The wily serpent that crept into our Eden has been touched by
the spear of Ithuriel. The senator is anxious to prevent the ruin
which a sudden abolition of the system will produce. No one
desires to inflict ruin upon the manufacturers; but suppose the
Southern people, having the power to control the subject,
should totally and suddenly abolish the system; what right
would those have to complain who had combined to oppress the
South? What has the tariff led us to already? From one end of
the country to the other, it has produced evils which are worse
than a thousand tariffs. The necessity of appealing now to
fraternal feeling shows that that feeling is not sleeping, but
nearly extinguished. He opposed the introduction of the bill as a
revenue measure, and upon it demanded the yeas and nays:
which were ordered."
The practical, clear-headed, straightforward Gen. Smith, of
Maryland, put his finger at once upon the fallacy and insecurity of
the whole scheme, and used a word, the point and application of
which was more visible afterwards than at the time it was uttered.

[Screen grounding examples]
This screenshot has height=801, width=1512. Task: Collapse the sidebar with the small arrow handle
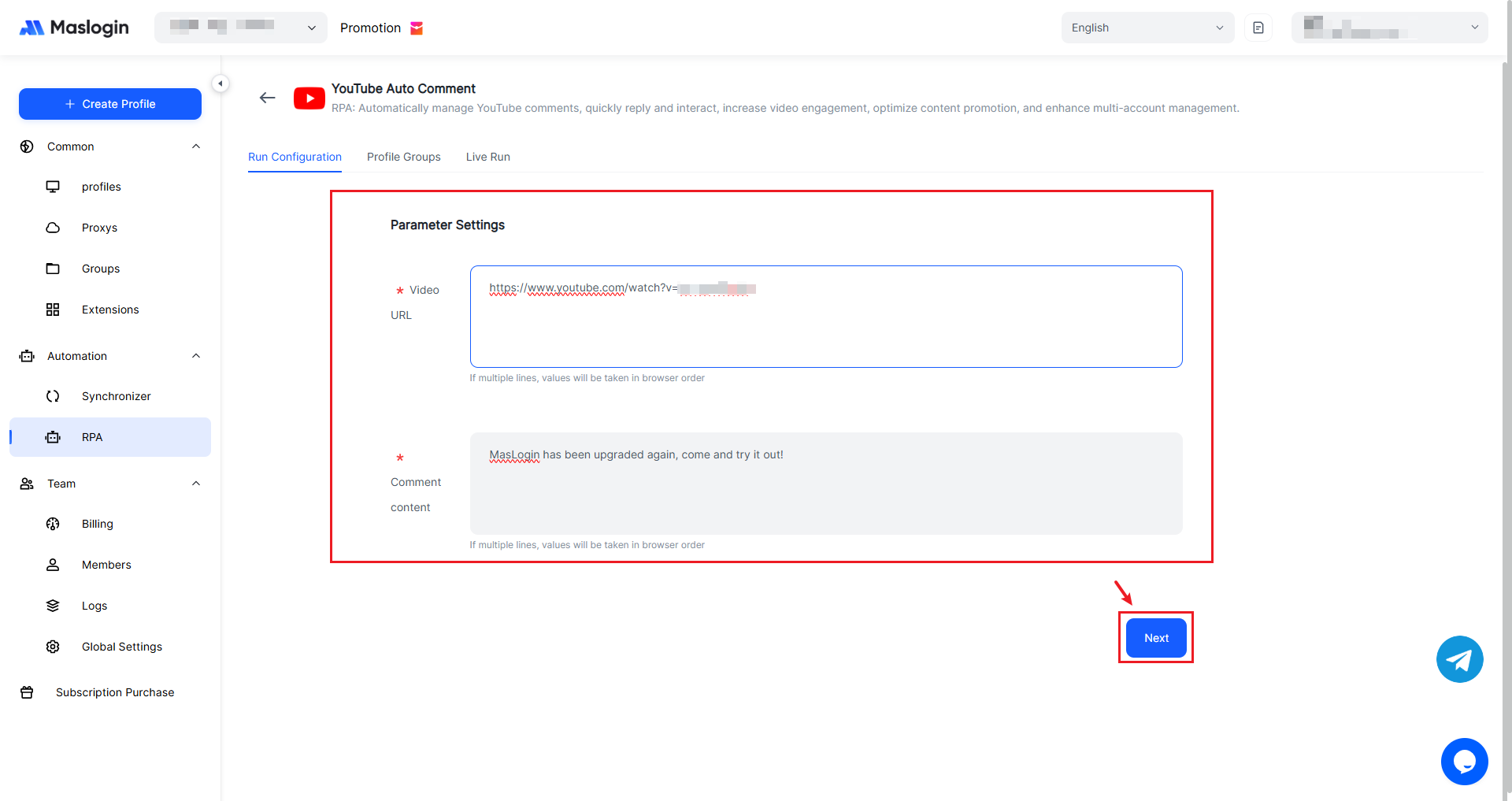pyautogui.click(x=220, y=83)
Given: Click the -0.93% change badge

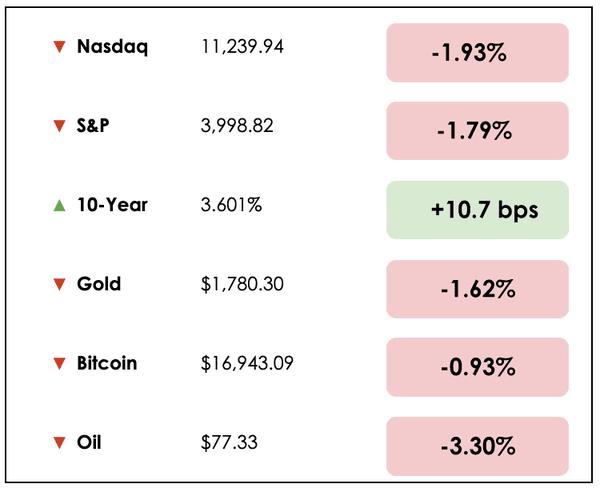Looking at the screenshot, I should point(477,368).
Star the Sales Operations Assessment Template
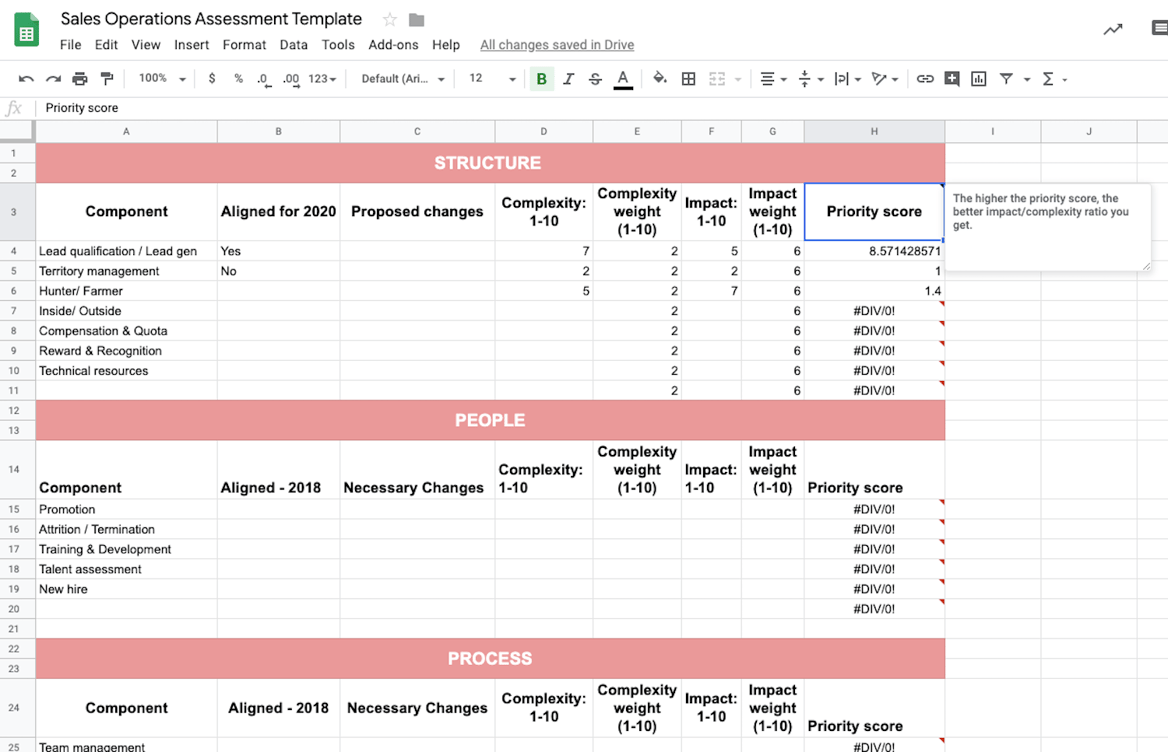1168x752 pixels. (388, 18)
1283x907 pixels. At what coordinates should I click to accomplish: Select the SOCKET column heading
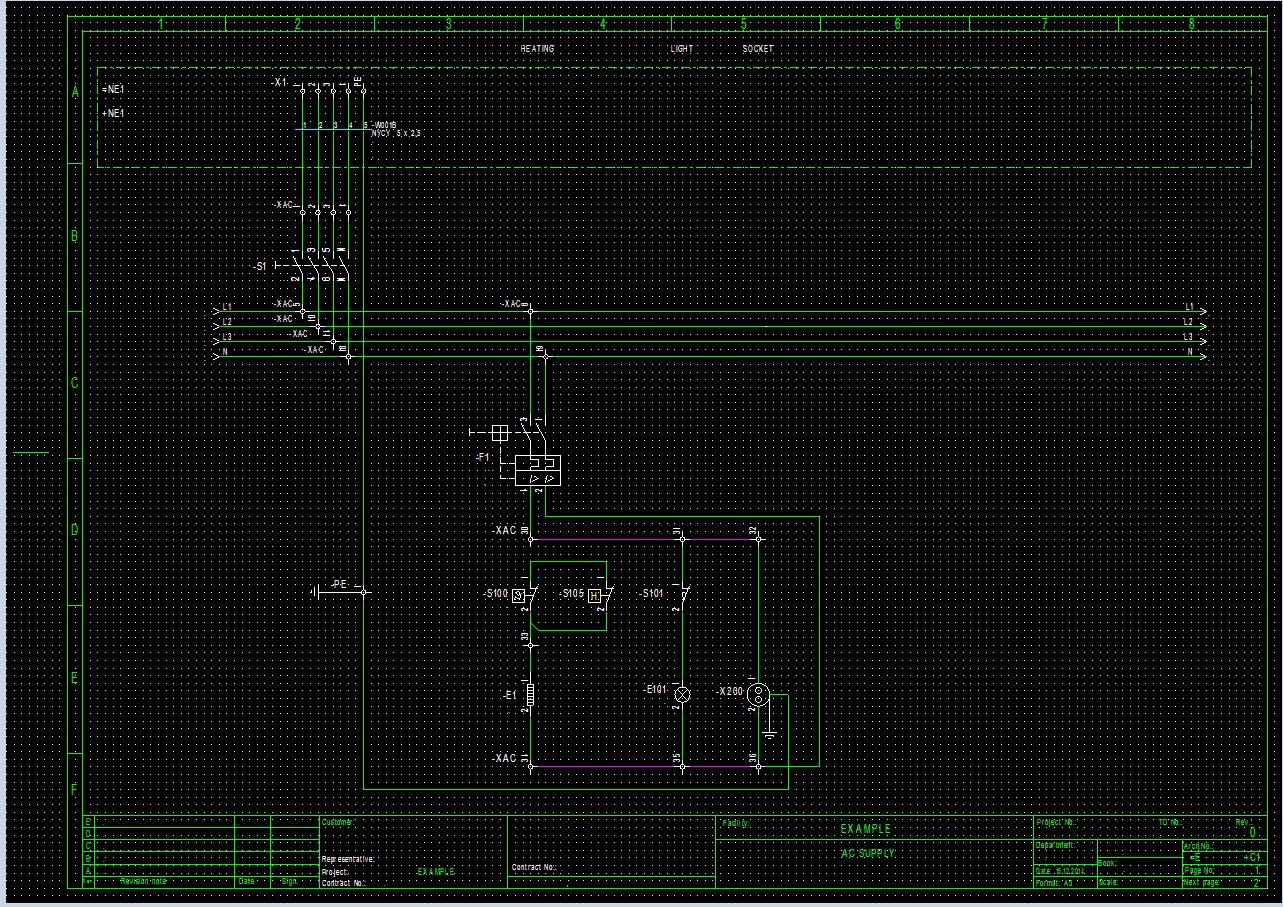[757, 49]
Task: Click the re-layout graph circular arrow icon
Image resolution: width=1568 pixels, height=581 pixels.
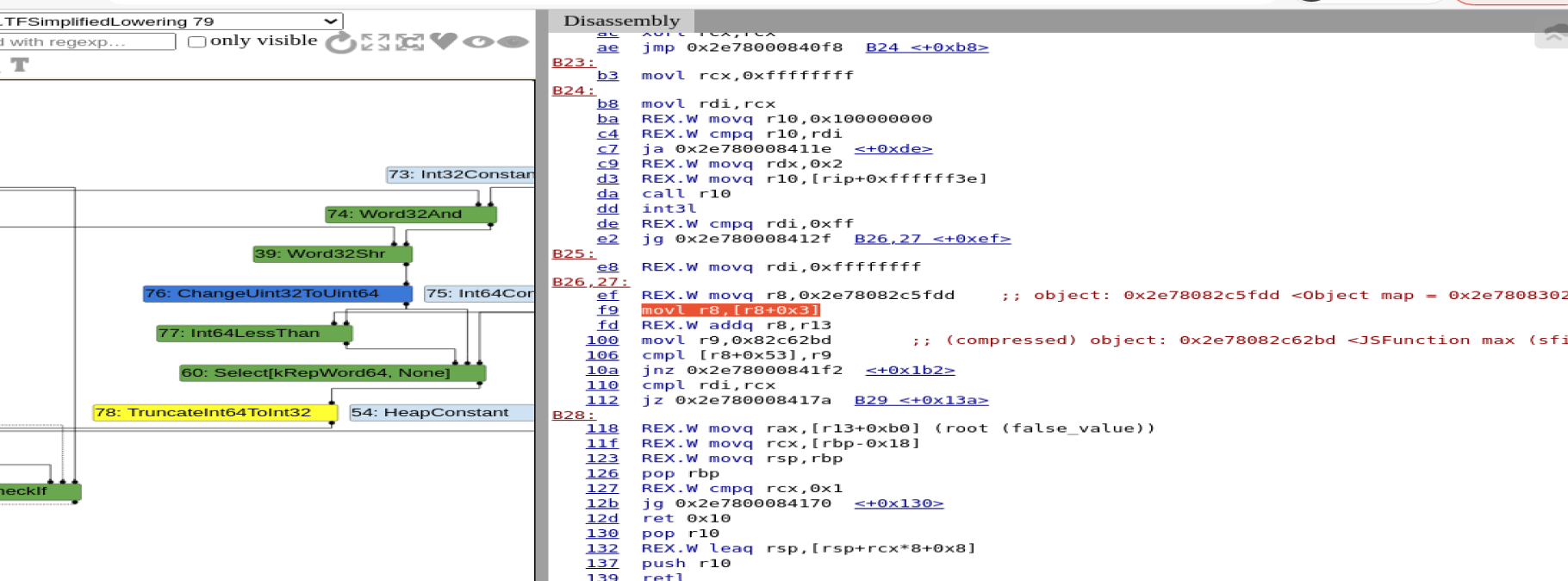Action: click(341, 42)
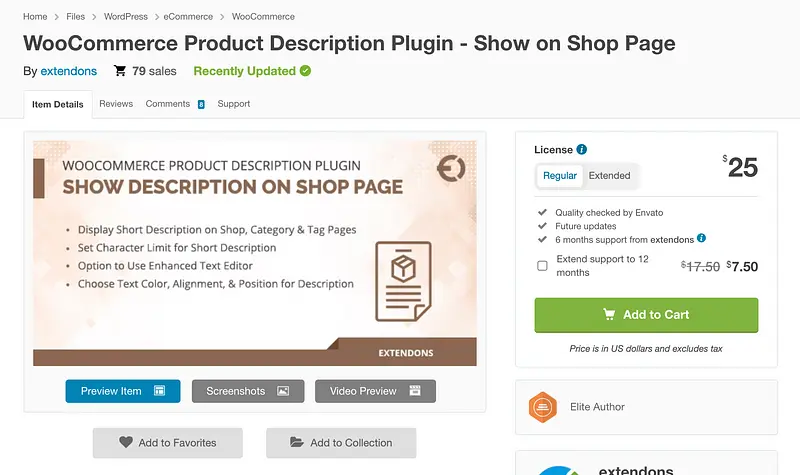View the Screenshots button
The height and width of the screenshot is (475, 800).
click(x=247, y=391)
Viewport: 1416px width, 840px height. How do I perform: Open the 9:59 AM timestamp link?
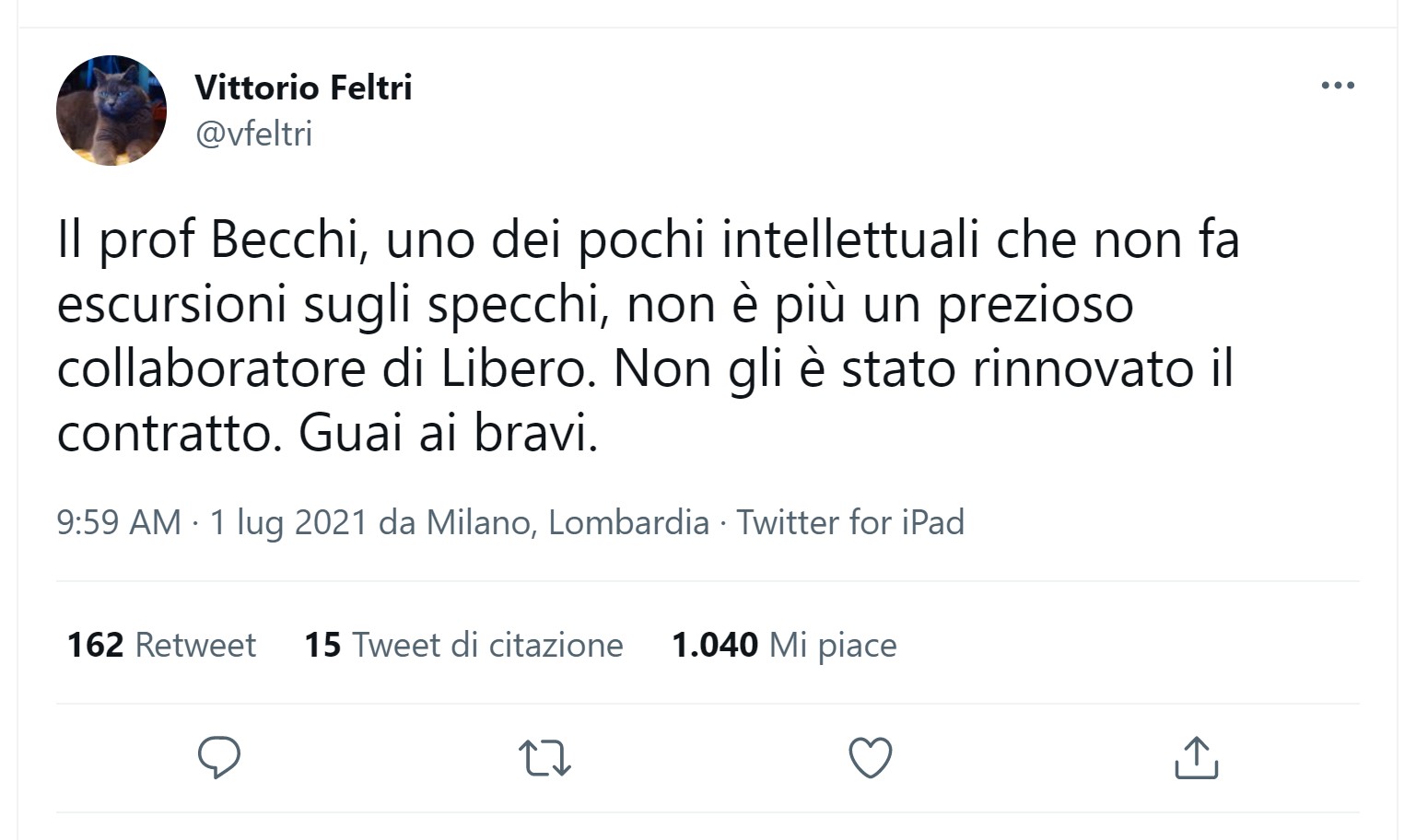pos(118,522)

◆ Goals ◆
**a.** According to the tariff passage, which state was Gen. Smith from?
**b.** Transcribe the rows from the line containing "1283x907 pixels. At" through the last line of the rows, including both ends, and leave the pictures out.
The text and the rows were taken from unrelated sources.

◆ Answers by task ◆
**a.** Maryland

**b.**
1283x907 pixels. At what coordinates should I click to accomplish: Select the SOCKET column heading
[757, 49]
Task: Click the re-layout graph circular arrow icon
Image resolution: width=1568 pixels, height=581 pixels.
Action: click(341, 42)
View the Screenshots button
The height and width of the screenshot is (475, 800).
click(x=247, y=391)
Viewport: 1416px width, 840px height. How do I perform: Open the 9:59 AM timestamp link?
pos(118,522)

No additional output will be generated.